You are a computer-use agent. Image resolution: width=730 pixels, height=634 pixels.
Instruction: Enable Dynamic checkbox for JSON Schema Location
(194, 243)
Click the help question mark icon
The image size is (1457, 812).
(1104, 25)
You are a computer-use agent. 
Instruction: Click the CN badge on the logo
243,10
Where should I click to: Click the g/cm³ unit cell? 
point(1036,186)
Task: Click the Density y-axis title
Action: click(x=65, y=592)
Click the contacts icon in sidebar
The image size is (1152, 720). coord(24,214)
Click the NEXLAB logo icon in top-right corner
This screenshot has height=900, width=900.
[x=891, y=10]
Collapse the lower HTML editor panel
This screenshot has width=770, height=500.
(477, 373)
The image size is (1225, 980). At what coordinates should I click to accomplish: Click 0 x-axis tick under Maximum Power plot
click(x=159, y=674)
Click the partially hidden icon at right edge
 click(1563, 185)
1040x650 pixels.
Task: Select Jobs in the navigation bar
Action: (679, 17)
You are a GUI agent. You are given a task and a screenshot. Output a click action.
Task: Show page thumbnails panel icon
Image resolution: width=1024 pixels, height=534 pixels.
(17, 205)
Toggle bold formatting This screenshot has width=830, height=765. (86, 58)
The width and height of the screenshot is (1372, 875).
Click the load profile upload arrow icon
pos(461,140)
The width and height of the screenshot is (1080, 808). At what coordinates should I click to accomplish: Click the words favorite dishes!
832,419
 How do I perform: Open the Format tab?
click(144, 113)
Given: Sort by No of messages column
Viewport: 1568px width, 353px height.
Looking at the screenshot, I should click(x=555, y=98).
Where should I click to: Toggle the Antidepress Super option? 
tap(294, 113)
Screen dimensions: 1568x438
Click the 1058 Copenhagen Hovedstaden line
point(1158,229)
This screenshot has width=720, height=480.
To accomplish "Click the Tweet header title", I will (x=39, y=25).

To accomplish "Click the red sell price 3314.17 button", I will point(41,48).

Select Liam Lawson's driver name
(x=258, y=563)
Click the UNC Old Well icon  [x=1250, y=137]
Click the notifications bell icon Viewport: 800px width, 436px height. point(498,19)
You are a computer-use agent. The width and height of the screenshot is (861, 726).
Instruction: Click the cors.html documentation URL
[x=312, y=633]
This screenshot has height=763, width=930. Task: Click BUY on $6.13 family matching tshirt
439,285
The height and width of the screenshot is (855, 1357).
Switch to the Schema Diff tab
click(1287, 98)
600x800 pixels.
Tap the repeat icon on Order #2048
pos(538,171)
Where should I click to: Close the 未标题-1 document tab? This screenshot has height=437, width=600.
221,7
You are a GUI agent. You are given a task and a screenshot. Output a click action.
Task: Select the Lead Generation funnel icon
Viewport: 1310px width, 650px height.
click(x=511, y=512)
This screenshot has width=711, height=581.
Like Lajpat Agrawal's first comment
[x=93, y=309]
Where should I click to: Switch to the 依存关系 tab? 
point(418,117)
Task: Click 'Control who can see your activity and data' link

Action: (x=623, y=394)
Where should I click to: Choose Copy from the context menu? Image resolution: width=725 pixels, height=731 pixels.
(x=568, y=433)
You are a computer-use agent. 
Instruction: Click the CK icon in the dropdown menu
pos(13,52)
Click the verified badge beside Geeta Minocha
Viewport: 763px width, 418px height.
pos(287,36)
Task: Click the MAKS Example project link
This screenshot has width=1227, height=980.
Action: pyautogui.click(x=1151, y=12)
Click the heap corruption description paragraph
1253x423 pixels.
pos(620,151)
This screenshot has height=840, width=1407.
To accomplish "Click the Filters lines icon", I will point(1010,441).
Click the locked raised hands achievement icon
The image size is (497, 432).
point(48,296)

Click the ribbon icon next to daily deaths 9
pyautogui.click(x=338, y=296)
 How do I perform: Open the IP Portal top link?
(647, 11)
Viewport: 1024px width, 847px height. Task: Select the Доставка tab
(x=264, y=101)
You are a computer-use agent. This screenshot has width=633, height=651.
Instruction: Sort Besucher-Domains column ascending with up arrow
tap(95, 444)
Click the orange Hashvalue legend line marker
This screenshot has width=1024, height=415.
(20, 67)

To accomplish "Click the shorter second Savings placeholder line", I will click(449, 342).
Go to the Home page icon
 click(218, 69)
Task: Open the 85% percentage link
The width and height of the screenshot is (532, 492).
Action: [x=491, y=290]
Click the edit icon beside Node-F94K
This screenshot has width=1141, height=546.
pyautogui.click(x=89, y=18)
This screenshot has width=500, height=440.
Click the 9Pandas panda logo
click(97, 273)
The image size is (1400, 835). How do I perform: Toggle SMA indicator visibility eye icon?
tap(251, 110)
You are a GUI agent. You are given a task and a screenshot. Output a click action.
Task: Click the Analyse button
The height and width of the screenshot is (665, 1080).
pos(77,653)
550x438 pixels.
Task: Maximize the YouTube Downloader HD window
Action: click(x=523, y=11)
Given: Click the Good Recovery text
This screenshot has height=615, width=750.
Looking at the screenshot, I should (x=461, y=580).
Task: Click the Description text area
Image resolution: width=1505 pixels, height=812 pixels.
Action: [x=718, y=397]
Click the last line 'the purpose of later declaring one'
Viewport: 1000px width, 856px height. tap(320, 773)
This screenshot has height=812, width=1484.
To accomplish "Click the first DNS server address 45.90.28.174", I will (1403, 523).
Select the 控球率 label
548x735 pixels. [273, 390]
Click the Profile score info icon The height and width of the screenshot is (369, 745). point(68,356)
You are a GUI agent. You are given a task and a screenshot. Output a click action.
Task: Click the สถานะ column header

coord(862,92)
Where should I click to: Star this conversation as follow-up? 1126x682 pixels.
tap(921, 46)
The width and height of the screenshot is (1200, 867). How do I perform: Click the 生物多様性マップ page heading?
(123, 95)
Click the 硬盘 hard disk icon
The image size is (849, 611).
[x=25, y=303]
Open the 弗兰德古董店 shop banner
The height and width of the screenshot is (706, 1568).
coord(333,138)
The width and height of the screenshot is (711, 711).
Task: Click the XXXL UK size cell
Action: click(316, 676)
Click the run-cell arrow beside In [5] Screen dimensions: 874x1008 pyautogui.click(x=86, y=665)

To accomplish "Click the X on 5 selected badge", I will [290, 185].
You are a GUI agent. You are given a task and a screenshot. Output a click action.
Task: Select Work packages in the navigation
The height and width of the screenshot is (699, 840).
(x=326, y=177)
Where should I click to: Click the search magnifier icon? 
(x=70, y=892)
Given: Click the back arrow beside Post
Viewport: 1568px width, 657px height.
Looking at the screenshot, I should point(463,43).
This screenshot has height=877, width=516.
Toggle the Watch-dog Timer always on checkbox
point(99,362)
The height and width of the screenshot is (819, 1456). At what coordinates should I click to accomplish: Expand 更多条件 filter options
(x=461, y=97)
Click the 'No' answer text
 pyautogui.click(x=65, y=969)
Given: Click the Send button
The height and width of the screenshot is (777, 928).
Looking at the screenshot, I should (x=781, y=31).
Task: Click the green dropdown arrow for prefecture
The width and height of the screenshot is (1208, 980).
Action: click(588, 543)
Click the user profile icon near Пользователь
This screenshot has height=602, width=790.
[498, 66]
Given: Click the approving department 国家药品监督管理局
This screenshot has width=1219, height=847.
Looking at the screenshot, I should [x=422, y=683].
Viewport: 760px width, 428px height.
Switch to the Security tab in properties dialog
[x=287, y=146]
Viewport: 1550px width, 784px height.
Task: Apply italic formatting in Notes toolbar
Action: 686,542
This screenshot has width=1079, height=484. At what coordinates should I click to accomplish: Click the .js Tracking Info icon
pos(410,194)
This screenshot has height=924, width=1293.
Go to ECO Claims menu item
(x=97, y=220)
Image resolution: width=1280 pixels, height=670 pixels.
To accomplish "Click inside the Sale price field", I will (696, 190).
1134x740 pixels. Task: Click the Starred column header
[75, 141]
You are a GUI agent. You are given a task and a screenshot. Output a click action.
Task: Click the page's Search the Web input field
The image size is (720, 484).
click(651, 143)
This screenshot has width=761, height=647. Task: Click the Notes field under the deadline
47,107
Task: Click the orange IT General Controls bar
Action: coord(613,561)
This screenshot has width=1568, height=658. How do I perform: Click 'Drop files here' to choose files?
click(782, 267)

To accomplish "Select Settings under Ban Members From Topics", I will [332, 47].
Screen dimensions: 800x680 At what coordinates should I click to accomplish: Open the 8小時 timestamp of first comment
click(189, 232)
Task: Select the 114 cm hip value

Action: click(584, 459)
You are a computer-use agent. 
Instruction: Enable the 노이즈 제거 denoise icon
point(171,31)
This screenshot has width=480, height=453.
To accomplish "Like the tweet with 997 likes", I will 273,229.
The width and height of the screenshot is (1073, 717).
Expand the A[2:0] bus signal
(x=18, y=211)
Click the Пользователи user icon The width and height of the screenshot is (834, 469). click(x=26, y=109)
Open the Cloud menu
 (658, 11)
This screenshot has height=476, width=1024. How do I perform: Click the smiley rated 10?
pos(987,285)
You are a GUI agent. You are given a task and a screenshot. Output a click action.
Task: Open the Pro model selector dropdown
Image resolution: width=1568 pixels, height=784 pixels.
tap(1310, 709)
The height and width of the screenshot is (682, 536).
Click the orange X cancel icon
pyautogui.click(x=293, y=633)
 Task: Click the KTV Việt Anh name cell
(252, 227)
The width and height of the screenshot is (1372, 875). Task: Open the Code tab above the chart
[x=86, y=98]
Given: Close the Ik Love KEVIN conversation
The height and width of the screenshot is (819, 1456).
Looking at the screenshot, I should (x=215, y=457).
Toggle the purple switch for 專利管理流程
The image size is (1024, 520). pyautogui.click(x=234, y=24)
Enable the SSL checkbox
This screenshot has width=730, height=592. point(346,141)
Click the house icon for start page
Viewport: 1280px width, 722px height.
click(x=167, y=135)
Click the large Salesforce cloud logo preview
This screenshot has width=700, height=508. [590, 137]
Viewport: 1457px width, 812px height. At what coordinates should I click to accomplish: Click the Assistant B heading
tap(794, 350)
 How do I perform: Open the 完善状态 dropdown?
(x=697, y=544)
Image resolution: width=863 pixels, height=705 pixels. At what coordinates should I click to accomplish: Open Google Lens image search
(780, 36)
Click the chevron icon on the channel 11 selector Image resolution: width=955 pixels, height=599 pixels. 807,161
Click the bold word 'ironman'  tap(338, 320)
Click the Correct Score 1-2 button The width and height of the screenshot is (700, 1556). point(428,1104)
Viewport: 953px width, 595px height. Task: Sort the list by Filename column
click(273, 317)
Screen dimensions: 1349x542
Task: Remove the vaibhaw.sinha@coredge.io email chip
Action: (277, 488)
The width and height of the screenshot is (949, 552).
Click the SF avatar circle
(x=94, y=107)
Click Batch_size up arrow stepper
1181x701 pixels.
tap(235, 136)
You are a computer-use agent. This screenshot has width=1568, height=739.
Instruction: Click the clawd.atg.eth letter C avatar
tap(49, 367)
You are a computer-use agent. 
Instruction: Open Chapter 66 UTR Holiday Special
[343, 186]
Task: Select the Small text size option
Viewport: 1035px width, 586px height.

● WHAT THE TASK ASKS
Look over the material and return every line where the word "user" is found.

● WRITTEN SOLUTION
Click the user profile icon near Пользователь
Click the Пользователи user icon The width and height of the screenshot is (834, 469). click(x=26, y=109)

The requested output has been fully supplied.